À COMPLÉTER:
1. D'après l'extrait sur l'inquiétude des entrepreneurs, combien de ministres sont attendus à la REF 2023 ?
2. Prolongez, s'il vous plaît, l'extrait sur l'inquiétude des entrepreneurs en reprenant juste après sa dernière phrase.

Olivier Torrès : Un entrepreneur doit toujours s’inquiéter de l’avenir de son entreprise. Les patrons patrimoniaux ont un rapport existentialiste à leur entreprise. Tout ce qui peut altérer leur chance de survie est générateur d’angoisse existentielle. Mais ce que nous avons pu constater lors de la crise COVID, autrement plus anxiogène que la conjoncture actuelle, c’est que les entrepreneurs ont fait preuve d’une grande capacité d’adaptation. Face aux ordonnances de l’Etat, ils ont adopté ‘le décret de la volonté’.

C’est le propre de l’économie d’être évolutive et d’être soumise à des cycles. Et le propre de l’entrepreneuriat d’être soumis à de l’incertitude. Rien de nouveau.

En tout et pour tout, neuf ministres sont attendus à la REF 2023. D’autres, comme Roland Lescure (ministre délégué à l’Industrie), ne seront pas présents. Qu’est-ce que cela dit des relations que l’exécutif entretient avec le patronat ?

LISTE PRÉSENTÉE:
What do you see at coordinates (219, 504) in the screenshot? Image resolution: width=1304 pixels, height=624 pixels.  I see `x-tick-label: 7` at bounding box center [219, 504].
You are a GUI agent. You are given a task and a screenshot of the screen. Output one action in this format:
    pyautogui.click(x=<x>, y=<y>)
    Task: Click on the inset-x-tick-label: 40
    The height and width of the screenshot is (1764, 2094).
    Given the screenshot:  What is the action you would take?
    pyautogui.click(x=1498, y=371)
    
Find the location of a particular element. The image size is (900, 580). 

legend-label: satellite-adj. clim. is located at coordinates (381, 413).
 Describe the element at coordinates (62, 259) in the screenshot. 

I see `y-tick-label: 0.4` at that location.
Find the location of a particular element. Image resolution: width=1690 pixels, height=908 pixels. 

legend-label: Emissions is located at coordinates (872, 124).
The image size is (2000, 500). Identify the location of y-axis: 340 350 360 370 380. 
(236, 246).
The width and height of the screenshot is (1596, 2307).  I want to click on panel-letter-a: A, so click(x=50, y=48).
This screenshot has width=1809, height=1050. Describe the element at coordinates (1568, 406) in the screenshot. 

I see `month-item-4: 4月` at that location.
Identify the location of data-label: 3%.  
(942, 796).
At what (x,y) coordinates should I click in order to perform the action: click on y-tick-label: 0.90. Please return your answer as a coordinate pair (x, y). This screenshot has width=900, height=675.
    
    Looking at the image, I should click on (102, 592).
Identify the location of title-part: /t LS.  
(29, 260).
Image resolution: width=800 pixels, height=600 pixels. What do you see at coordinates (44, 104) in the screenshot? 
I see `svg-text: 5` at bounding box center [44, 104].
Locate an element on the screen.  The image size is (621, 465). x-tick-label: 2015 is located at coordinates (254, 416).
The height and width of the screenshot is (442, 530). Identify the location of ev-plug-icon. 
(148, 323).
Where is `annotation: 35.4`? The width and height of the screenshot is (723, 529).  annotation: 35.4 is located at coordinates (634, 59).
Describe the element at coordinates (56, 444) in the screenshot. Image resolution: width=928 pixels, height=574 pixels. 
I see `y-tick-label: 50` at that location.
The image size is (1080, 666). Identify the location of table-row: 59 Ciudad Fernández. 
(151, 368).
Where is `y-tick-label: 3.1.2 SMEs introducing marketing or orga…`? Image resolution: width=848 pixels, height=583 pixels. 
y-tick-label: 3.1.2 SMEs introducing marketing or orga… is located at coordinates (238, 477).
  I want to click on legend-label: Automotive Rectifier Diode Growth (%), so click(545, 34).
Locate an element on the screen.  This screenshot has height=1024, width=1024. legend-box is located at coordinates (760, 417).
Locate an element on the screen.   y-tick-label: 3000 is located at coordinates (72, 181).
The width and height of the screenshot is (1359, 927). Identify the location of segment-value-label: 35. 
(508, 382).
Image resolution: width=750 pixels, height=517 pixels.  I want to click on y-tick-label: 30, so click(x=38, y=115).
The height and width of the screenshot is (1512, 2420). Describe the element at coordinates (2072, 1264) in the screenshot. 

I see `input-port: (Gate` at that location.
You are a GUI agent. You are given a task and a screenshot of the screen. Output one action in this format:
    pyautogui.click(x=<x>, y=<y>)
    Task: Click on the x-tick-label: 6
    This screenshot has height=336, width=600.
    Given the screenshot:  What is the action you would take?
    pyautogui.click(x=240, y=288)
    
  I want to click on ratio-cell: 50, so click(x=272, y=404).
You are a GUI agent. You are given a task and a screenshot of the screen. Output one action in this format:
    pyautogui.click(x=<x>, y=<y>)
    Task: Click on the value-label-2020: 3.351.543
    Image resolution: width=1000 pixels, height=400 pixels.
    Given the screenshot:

RÉPONSES RÉDIGÉES:
1. Neuf ministres.

2.
Philippe Crevel : D’une façon générale, les relations entre l’exécutif et le patronat sont complexes. Le gouvernement préfère que les entreprises le soutiennent, c’est une évidence, mais il ne faut pas qu’il le fasse avec trop d’insistance car un affichage patronal est assez mal perçu par l’opinion publique. Il en va de même pour le patronat qui a besoin de se construire une image en opposition avec l'exécutif. Il est donc de bon ton, pour des raisons plus politiques qu'économiques, de ne pas afficher de très bonnes relations de parts et d’autres.

Ceci étant dit, force est de constater qu’Elisabeth Borne est moins appréciée que ne pouvait l’être Jean Castex. Elle émane de la gauche de la macronie et affiche un style plus rigide que son prédécesseur. Cela conduit mécaniquement à quelques tensions, mais là encore l’exercice est convenu. La Première ministre cherche à soigner ses relations avec l’aile gauche de sa majorité tandis que Bruno Le Maire est chargé de charmer les grands patrons. Emmanuel Macron, lui, fait du en même temps.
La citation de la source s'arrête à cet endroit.